A “perfect storm” of sorts is occurring in global financial markets this year: the dollar is weakening, US Treasury yields are elevated and US equities are hovering near all-time highs.

With this in mind, investors might ask themselves: will global asset managers continue to rebalance their portfolios and diminish their strong US tilts—and will capital continue its slow yet steady flight from America?

Here, the recent renewal of hostilities in the Middle East tells its own story: in contrast to previous crises in the region, neither US Treasurys nor the US dollar have strengthened. It’s also unusual to see the dollar (DXY) and US equities (S&P 500) both falling at the same time, as they have done this year.  

We could make the argument that, after pouring trillions of dollars into US assets over the last five years, international investors are now starting to rebalance their portfolios.

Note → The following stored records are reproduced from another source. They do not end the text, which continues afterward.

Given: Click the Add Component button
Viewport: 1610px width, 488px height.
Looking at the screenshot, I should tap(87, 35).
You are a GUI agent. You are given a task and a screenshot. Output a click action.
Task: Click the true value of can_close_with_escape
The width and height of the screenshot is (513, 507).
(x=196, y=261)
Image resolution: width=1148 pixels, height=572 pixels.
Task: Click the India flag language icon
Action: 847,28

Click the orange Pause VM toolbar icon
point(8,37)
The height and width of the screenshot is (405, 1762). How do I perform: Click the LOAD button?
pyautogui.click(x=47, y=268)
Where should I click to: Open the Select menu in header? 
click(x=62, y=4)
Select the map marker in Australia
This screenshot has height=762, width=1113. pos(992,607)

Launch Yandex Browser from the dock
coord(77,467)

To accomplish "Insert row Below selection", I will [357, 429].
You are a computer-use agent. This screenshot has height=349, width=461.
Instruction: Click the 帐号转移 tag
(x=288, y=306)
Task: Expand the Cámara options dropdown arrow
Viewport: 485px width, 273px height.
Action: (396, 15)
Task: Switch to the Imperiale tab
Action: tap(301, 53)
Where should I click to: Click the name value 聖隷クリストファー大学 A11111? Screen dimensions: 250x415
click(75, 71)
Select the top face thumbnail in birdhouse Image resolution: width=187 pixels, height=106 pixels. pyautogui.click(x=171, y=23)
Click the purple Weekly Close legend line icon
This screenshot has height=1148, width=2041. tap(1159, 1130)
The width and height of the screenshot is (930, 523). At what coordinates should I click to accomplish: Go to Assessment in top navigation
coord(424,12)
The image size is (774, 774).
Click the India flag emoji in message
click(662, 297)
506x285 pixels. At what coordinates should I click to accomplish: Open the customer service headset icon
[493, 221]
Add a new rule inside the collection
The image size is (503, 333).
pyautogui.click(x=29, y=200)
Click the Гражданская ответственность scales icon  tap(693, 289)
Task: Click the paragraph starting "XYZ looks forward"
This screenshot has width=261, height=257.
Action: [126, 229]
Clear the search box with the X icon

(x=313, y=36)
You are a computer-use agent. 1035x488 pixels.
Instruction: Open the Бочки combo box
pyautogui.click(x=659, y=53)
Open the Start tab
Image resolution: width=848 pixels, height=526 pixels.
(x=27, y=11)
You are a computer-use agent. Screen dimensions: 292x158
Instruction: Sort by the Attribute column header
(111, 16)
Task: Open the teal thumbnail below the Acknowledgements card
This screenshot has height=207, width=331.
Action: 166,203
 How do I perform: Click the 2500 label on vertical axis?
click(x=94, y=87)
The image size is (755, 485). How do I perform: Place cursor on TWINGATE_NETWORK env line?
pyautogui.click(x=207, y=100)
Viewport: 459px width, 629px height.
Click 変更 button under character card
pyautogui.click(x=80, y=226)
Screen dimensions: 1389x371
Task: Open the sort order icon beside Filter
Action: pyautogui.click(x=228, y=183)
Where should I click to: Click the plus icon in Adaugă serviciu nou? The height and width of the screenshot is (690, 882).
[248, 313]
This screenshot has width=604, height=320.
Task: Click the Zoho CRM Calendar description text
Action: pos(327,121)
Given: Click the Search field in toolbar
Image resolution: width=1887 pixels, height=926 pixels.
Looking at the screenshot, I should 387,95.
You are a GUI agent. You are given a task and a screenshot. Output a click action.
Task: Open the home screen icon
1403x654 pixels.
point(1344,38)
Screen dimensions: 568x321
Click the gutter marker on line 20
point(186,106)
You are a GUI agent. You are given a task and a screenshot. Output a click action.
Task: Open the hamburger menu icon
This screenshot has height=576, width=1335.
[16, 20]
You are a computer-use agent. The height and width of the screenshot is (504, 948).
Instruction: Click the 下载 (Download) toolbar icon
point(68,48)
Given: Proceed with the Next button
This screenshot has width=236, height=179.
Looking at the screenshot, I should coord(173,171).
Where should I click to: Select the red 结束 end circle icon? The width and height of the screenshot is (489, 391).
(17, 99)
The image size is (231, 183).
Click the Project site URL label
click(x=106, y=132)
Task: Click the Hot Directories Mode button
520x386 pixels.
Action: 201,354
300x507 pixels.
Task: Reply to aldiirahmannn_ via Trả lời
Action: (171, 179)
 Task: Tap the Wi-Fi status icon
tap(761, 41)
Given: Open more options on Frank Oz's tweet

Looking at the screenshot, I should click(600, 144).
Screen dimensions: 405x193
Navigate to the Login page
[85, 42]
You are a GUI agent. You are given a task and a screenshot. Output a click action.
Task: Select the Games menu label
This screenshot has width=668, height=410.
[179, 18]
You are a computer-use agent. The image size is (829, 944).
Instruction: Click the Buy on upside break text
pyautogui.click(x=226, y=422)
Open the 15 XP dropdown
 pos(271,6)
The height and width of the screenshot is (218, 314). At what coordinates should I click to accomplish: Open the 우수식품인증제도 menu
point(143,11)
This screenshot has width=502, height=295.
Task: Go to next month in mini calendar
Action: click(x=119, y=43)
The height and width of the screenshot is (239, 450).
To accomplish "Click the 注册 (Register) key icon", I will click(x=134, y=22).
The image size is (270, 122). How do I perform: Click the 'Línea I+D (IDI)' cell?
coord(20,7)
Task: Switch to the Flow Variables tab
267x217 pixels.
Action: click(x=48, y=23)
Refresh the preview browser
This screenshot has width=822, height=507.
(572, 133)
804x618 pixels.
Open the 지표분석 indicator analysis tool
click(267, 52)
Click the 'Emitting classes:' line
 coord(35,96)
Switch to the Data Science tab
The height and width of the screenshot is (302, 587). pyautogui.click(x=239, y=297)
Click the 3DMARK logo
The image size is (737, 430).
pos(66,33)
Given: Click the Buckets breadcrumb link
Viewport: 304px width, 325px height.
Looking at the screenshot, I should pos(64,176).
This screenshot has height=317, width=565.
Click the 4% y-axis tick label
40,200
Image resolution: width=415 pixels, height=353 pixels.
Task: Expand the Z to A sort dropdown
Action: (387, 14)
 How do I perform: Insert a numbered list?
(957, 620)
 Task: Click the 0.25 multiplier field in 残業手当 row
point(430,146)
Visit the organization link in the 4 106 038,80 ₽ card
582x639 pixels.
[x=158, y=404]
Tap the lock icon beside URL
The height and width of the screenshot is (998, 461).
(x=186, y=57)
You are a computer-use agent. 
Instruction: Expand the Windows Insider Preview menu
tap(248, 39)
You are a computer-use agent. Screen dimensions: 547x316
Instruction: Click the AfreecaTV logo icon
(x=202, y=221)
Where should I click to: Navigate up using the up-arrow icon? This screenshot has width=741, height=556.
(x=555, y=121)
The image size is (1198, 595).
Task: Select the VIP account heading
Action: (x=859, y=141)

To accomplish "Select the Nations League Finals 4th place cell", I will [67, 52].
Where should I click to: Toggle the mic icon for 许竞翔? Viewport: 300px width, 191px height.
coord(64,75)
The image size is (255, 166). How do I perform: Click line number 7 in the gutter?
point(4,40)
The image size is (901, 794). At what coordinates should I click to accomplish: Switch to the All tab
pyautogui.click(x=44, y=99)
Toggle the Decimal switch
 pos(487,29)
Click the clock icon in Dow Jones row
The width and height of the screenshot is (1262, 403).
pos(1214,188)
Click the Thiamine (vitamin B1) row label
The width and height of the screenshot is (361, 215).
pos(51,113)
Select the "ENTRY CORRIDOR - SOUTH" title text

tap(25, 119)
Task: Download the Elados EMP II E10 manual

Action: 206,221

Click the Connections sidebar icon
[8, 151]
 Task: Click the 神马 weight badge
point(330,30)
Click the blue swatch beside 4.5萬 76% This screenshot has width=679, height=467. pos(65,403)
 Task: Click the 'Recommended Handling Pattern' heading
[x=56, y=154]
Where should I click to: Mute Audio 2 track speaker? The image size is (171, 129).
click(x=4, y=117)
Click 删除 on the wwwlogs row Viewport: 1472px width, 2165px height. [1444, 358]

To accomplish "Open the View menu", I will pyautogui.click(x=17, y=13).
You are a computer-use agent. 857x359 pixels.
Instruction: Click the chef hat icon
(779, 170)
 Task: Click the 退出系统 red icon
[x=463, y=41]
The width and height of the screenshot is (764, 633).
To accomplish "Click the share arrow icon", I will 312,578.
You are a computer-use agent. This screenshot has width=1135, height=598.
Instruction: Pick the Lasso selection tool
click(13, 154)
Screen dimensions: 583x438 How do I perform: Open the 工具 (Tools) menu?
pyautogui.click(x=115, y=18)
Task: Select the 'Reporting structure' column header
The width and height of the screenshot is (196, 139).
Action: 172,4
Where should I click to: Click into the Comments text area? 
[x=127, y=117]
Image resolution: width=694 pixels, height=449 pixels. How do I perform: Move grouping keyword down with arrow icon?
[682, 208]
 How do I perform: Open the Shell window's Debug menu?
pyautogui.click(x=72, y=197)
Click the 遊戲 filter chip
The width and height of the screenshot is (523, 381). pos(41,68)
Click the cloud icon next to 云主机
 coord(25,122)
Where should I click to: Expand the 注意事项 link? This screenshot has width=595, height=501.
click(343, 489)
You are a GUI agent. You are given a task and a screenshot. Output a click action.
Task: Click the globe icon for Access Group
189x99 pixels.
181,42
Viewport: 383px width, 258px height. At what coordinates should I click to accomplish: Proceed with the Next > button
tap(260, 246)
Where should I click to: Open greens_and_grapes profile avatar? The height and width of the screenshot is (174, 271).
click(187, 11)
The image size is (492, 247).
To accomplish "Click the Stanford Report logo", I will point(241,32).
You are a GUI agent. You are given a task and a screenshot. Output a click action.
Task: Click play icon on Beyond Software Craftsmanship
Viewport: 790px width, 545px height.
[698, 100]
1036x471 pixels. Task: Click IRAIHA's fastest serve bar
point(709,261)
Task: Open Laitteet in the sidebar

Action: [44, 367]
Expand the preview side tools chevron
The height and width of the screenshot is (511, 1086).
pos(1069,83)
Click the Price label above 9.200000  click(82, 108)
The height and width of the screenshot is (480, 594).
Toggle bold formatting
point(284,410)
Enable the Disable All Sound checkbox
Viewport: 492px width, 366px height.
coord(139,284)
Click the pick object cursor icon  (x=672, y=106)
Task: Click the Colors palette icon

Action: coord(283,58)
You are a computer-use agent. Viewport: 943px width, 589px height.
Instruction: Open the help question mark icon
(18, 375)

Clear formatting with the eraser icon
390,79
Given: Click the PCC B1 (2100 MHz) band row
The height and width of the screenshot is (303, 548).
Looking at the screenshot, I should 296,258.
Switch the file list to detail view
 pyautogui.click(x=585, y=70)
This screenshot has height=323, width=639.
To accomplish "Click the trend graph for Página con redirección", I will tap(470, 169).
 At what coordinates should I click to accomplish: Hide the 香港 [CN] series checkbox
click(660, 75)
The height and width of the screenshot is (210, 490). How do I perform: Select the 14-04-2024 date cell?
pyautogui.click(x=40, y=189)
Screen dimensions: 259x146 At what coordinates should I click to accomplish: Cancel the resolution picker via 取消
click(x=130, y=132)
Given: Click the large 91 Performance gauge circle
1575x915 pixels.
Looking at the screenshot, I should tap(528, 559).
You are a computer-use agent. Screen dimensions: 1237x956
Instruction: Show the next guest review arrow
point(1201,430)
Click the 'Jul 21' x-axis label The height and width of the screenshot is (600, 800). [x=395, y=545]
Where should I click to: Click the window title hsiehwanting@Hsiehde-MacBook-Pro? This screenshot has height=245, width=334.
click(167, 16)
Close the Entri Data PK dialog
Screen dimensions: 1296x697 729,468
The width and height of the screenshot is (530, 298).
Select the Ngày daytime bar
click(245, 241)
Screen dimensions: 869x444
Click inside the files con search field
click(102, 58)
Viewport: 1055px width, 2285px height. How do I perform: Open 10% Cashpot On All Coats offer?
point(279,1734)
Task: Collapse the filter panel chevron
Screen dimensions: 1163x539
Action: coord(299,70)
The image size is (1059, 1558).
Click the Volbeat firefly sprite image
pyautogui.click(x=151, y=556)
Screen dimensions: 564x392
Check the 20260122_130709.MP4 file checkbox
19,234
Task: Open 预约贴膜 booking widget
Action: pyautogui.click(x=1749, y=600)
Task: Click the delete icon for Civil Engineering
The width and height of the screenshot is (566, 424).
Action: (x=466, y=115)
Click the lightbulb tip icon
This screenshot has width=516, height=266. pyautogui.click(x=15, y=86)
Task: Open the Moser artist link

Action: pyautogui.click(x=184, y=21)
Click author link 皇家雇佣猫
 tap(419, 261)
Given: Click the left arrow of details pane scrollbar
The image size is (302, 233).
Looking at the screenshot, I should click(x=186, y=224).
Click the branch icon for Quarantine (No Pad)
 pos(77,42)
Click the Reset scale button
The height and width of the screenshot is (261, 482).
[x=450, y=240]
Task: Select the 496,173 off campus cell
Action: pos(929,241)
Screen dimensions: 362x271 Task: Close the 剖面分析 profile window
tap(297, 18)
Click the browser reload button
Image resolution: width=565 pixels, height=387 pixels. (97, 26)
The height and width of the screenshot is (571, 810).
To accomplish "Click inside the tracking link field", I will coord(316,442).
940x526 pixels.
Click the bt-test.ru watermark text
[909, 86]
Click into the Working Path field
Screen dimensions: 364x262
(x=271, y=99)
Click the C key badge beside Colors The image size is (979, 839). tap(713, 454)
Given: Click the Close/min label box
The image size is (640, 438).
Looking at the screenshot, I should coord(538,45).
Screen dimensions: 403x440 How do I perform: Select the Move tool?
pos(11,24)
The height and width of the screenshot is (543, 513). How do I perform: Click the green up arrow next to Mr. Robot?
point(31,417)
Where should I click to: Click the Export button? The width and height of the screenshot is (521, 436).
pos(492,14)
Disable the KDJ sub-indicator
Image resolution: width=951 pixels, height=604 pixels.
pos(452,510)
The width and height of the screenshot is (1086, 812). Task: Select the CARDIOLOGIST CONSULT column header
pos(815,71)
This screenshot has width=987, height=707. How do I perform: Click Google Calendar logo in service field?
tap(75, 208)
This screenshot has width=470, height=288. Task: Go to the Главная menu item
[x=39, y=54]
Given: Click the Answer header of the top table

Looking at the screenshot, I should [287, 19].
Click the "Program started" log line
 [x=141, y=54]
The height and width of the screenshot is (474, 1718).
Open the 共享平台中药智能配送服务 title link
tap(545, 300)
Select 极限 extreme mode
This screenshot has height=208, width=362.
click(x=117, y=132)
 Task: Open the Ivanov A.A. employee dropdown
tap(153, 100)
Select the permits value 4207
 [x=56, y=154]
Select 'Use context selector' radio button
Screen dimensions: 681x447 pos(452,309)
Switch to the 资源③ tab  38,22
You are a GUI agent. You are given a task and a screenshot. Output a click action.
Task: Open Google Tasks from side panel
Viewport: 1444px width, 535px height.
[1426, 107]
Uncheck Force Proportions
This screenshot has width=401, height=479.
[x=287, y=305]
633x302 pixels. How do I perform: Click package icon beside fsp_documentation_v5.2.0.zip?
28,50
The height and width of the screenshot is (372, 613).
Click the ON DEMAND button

US equities have been volatile and demand for US Treasurys has been weak, with at least some of those flows going into gold, which has continued to strengthen.

For many investors, this latest dynamic will come as a surprise. The US equity market has enjoyed sustained growth for many years. (Yes, there were the 2000 and 2008 bear markets—and the brief Covid dip—but those have long since been left behind.)

For many investors, this latest dynamic will come as a surprise.

Here the contrast is with other equity markets where the story of US exceptionalism over the past two-plus decades has been writ large. It took until 2024, for instance, for Japan’s Nikkei index to finally surpass its 1989 high. In Europe, the Euro Stoxx 50 only reclaimed its Dot Com-era prior peak from spring 2000 this past winter. The MSCI All Country World Index ex-US recently broke out of a trading range that had held since 2007.

No surprise, then, that the US made up nearly two-thirds (65.3%) of the MSCI ACWI on 31 December 2024 (even as the country accounted for just 28.6% of global nominal GDP). All of which is to say that if investors are rebalancing out of the US, there may still be some way to go. To our mind, the US dollar will likely need to come down further even if the US stock market does not.

Against this backdrop, our view is investors could do well to continue to consider opportunities ex-US. Europe, for example, has more monetary and fiscal stimulus levers to pull to generate economic growth. This, coupled with more attractive valuations, improving earnings expectations and a weaker dollar, makes for a possible—and possibly seismic—break from the past. In our view, international equities look more attractive now than at any point over the last 10 years.